(Beginning of Given information)
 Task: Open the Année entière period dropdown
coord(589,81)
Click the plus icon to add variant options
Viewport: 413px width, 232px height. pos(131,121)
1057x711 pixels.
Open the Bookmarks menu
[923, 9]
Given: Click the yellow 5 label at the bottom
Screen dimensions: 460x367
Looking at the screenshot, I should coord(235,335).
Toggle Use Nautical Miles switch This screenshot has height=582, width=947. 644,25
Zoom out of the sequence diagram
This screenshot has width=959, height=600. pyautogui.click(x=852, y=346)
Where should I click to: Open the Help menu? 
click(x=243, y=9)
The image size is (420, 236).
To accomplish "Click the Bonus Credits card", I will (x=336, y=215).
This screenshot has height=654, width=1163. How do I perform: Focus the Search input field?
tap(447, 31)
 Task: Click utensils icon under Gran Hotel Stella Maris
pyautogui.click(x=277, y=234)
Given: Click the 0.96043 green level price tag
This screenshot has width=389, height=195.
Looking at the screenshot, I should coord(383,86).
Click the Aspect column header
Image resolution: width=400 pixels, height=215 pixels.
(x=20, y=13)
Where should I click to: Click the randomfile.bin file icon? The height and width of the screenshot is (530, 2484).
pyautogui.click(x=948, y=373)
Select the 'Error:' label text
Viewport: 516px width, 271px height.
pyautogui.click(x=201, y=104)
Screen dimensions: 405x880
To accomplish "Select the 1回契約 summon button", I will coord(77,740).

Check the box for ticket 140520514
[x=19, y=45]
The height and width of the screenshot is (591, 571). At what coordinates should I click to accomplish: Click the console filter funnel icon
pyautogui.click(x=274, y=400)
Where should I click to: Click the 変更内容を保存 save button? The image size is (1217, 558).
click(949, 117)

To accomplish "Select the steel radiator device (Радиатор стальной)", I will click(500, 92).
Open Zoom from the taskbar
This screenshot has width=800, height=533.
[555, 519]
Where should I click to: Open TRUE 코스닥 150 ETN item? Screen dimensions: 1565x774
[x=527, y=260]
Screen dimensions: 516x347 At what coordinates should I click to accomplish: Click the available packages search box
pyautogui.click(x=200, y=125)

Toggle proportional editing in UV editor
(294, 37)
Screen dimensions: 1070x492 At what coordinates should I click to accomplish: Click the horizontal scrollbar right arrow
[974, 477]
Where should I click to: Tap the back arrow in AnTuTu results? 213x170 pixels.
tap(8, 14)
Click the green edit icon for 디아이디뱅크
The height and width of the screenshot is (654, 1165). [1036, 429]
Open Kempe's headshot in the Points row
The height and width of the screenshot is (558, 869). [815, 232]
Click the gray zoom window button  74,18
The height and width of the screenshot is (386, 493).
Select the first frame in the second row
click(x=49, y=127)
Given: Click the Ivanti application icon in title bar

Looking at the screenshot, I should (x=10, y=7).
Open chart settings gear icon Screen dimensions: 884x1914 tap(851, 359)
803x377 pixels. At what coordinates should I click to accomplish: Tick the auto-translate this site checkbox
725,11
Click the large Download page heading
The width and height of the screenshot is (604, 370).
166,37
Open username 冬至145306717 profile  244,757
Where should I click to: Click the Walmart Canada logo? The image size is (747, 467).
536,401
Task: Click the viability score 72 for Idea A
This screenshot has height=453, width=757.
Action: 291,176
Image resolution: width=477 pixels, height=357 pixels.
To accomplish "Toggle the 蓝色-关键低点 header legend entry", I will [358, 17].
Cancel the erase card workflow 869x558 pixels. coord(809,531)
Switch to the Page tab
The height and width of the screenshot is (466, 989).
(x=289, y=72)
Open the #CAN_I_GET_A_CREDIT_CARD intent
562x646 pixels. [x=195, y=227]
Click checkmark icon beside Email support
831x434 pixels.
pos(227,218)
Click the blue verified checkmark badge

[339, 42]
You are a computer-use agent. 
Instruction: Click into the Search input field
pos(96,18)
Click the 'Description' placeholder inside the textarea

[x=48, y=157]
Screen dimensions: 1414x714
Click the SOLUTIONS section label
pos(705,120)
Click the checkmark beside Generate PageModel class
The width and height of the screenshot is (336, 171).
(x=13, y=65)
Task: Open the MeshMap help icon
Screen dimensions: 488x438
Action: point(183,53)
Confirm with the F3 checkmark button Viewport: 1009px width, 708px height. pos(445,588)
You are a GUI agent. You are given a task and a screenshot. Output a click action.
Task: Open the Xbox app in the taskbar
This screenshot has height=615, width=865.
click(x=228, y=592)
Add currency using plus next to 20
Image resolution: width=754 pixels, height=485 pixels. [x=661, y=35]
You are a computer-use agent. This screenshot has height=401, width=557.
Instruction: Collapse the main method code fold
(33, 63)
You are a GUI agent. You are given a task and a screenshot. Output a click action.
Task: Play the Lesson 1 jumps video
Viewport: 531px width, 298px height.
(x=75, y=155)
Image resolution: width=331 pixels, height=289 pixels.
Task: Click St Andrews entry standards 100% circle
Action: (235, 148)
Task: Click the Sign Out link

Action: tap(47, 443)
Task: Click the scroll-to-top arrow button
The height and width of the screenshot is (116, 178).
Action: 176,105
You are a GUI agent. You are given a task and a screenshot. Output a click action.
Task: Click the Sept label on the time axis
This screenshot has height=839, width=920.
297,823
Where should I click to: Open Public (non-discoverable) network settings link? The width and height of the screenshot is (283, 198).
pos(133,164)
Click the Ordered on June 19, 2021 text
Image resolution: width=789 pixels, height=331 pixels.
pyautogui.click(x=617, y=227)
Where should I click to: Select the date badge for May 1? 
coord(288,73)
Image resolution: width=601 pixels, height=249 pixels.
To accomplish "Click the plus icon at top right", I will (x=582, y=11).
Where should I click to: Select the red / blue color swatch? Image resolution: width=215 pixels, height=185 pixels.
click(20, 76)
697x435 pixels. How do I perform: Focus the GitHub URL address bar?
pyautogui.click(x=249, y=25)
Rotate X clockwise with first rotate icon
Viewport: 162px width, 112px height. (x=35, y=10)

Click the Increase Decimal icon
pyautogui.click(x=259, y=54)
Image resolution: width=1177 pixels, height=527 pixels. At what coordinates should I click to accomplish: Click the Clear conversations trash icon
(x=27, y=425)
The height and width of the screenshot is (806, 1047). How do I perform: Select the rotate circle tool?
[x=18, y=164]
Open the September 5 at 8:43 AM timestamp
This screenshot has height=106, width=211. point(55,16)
(End of Given information)
### [Exercise description]
Say how many lines of the data above include the word "taskbar", and add nothing further.

### [Result of the task]
2